The nature of the beast, as it were.
That temptation, no matter how right it appears, is wrong (and simplistic, but that's for someone far better versed in paleopsychology than me to discourse upon.)
We have other genetic predispositions that we are able to overcome. For instance, it's been shown that babies are born with two fears: falling and reptiles. Yet, people skydive by the millions and goodness knows, enough people own snakes and lizards.
And people have a deathly fear of falling (like me) and reptiles (well...sort of like me).
What I'm saying is that these behaviors can and should be overcome. And perhaps I'm making too little of the fact that, in the millions...no, tens of millions...of men involved in these two stories, a small handful were guilty of not overcoming these urges.
This does not excuse them. If anything, it makes their actions that much more disgusting. Millions of their brothers were able to treat these women as human beings, not playthings.

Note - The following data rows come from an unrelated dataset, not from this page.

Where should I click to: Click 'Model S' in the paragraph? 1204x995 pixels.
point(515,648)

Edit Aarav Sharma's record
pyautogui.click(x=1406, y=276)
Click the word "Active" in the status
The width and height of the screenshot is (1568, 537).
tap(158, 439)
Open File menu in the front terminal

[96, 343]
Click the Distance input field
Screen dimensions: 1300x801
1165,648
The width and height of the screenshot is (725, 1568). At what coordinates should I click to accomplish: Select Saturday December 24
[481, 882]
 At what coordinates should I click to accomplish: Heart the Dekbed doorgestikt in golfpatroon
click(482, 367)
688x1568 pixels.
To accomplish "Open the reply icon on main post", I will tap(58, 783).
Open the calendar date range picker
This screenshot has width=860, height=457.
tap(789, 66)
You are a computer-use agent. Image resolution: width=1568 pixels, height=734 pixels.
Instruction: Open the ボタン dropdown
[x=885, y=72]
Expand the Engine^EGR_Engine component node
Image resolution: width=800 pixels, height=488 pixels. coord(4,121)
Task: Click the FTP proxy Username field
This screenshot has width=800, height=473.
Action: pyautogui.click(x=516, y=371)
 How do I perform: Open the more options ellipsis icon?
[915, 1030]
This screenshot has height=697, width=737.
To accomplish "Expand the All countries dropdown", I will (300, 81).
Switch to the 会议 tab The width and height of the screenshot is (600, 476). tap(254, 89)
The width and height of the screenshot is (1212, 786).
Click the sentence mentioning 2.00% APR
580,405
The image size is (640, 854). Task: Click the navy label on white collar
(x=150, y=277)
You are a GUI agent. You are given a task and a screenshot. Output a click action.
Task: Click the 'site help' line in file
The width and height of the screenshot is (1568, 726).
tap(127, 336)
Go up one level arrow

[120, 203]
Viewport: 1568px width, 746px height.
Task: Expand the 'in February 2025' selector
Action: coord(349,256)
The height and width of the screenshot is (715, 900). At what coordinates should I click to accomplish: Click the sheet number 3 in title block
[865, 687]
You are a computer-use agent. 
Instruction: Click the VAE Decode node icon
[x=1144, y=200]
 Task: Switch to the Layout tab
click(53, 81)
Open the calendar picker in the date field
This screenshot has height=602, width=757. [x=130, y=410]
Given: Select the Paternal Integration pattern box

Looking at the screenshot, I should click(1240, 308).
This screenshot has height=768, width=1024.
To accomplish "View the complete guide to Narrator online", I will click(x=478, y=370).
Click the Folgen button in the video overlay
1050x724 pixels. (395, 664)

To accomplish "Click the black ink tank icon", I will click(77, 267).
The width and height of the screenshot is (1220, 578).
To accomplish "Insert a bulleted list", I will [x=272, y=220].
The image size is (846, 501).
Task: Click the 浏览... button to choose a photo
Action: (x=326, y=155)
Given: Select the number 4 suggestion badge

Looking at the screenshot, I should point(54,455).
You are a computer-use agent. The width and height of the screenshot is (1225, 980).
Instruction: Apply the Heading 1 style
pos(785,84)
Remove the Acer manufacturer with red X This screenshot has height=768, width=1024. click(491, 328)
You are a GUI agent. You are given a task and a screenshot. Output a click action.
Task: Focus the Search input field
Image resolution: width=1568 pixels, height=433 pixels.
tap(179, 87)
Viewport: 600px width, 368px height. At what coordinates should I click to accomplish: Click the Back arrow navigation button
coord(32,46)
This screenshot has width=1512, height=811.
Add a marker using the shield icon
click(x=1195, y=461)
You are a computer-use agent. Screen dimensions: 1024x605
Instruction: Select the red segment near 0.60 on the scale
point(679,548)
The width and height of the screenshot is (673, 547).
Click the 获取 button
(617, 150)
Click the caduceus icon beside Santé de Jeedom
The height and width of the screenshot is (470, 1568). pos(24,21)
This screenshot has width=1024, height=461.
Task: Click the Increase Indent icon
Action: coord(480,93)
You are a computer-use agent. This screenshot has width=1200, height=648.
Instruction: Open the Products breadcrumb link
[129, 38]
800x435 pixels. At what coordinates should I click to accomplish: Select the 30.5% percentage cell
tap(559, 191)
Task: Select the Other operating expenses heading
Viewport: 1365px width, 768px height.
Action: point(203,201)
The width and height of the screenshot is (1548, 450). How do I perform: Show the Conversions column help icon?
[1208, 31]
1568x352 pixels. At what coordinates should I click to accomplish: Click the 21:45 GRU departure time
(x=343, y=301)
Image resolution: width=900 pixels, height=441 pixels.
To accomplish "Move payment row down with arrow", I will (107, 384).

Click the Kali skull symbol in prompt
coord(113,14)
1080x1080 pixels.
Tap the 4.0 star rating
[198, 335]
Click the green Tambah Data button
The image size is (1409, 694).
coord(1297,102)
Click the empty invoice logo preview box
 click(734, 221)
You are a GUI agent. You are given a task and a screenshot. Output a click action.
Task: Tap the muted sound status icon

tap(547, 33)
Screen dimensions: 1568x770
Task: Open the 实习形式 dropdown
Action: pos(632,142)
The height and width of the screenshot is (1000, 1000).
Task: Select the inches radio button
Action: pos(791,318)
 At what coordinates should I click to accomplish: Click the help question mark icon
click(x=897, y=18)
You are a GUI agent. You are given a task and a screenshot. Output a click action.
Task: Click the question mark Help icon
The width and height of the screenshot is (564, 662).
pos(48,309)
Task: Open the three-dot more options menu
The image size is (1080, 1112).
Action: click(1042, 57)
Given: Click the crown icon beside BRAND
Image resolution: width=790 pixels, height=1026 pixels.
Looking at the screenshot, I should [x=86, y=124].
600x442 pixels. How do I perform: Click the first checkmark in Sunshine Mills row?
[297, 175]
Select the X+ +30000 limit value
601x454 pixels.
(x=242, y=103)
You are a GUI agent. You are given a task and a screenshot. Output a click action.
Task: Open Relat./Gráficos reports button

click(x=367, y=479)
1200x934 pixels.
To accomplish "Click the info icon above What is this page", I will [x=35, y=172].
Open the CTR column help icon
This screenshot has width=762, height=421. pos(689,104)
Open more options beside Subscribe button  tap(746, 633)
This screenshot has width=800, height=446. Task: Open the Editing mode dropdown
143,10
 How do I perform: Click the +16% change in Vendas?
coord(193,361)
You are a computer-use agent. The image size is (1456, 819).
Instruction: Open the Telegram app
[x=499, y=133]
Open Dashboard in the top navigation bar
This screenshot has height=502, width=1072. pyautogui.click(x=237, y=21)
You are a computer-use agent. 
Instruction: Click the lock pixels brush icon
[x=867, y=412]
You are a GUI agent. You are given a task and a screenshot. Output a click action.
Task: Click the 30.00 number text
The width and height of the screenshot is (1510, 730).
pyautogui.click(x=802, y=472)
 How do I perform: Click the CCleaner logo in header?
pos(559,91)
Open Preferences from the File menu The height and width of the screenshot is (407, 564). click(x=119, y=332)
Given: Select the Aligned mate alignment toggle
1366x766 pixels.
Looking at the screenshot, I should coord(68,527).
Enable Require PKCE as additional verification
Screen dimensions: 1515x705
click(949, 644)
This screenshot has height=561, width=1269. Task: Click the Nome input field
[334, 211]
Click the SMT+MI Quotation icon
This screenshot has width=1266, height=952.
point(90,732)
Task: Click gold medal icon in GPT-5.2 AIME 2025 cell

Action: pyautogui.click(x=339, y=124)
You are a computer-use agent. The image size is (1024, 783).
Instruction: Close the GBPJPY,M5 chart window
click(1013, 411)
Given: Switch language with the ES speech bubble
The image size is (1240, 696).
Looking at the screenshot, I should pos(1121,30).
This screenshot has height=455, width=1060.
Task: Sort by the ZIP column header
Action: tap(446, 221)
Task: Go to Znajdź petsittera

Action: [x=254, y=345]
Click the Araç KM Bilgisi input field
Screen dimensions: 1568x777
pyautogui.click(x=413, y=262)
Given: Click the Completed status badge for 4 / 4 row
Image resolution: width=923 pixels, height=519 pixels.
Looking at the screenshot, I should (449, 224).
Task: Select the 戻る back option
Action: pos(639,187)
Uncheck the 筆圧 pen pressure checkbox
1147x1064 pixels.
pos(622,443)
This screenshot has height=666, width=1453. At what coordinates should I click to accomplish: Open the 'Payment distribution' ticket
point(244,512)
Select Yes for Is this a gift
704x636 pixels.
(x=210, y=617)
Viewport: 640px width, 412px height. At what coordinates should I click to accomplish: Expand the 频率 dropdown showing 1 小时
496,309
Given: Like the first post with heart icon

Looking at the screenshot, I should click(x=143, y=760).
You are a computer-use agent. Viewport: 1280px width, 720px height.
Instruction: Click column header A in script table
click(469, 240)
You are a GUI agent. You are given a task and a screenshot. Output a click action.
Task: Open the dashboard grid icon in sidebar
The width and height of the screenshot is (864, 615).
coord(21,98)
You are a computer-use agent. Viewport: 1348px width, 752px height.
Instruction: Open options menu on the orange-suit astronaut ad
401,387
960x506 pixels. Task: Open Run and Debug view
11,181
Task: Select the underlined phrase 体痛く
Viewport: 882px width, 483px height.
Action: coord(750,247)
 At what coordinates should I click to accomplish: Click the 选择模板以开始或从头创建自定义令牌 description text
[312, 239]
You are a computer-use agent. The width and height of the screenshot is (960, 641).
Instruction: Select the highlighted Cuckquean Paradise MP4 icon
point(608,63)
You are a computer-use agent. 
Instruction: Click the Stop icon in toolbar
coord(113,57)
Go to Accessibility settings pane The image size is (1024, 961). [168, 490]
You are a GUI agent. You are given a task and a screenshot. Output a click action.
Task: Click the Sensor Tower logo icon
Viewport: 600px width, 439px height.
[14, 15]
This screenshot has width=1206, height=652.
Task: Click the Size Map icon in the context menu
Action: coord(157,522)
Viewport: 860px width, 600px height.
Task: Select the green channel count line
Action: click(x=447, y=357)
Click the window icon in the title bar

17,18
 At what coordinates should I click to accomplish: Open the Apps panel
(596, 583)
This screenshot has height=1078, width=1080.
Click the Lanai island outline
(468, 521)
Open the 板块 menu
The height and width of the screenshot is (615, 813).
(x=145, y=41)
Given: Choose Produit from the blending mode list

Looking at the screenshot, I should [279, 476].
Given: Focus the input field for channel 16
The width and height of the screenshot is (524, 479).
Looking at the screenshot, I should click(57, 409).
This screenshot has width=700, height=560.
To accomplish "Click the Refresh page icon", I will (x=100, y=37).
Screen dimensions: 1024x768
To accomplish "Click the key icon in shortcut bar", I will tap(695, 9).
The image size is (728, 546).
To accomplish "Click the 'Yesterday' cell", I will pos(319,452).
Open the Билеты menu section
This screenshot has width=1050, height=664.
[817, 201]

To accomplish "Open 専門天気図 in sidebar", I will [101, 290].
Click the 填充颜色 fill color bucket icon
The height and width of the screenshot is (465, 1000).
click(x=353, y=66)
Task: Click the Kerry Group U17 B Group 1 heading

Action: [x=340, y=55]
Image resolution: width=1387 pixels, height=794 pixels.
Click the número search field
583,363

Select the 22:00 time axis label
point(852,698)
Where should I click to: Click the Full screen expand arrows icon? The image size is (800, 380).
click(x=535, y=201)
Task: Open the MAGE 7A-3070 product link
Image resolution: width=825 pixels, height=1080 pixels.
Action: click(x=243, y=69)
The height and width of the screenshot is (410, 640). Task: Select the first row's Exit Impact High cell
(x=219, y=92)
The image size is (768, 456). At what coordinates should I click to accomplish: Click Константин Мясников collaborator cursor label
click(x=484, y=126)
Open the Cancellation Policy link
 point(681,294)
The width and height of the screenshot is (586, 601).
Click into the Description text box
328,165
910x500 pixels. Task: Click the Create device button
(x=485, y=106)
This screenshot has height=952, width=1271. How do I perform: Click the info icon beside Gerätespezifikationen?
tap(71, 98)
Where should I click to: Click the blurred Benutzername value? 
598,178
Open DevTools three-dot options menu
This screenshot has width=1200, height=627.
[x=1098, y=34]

But it does point out two things: we've grown a little as a world in the past fifty years and we still have much growth ahead.
The trigger of violence is what intrigues me in both these stories: men with guns or in a mob or somehow or other over-empowered, will tend to pick on the weaker members of their tribe. First it was television crews in Egypt. These were folks, men and women, who were encumbered by heavy equipment and who were there to cover a story, not because they necessarily supported a cause. The gatherings were violent, angry, passionate. That same passion was sure to fuel other manifestations.
CBS, in other words, probably should have provided Logan with a beefier bodyguard or contingent. The signs were there.
Similarly, aggression in the military towards "friends" did not start with the sexual assault these women suffered. Let's be clear on this: the culture of the military is to actively encourage the depersonalization and dehumanization of people, to train the soldier's mind to discard thoughts of compassion and humanity, to kill.
To kill someone is the ultimate act of dehumanization, and the devastation to the mind of the killer is enormous (not ignoring the devastation to the victim). The training a mind has to go through to be able to do that is a process that is guaranteed to dehumanize the soldier.
So again, the warning signs were there, and they were enhanced by the fact that so much discipline among the ranks is in the form of peer-to-peer aggression. The "Code Red", made infamous in A Few Good Men, even just cross-shouting about cleaning the barracks or turning the music down before a sergeant shows up, these are all ways of reinforcing that depersonalization, to force normative behavior.
To conform or be outted.
I realize I open a door to an argument here against repealing DADT or the admission of women to combat roles, so let me say this: there is nothing in this process that cannot be changed at this time. The strategies and tactics of fighting wars have become so depersonalized already, firing from miles if not continents away, that the need to train a soldier to kill face to face, hand to hand, and to do so efficiently and without remorse has been lessened to almost non-existent.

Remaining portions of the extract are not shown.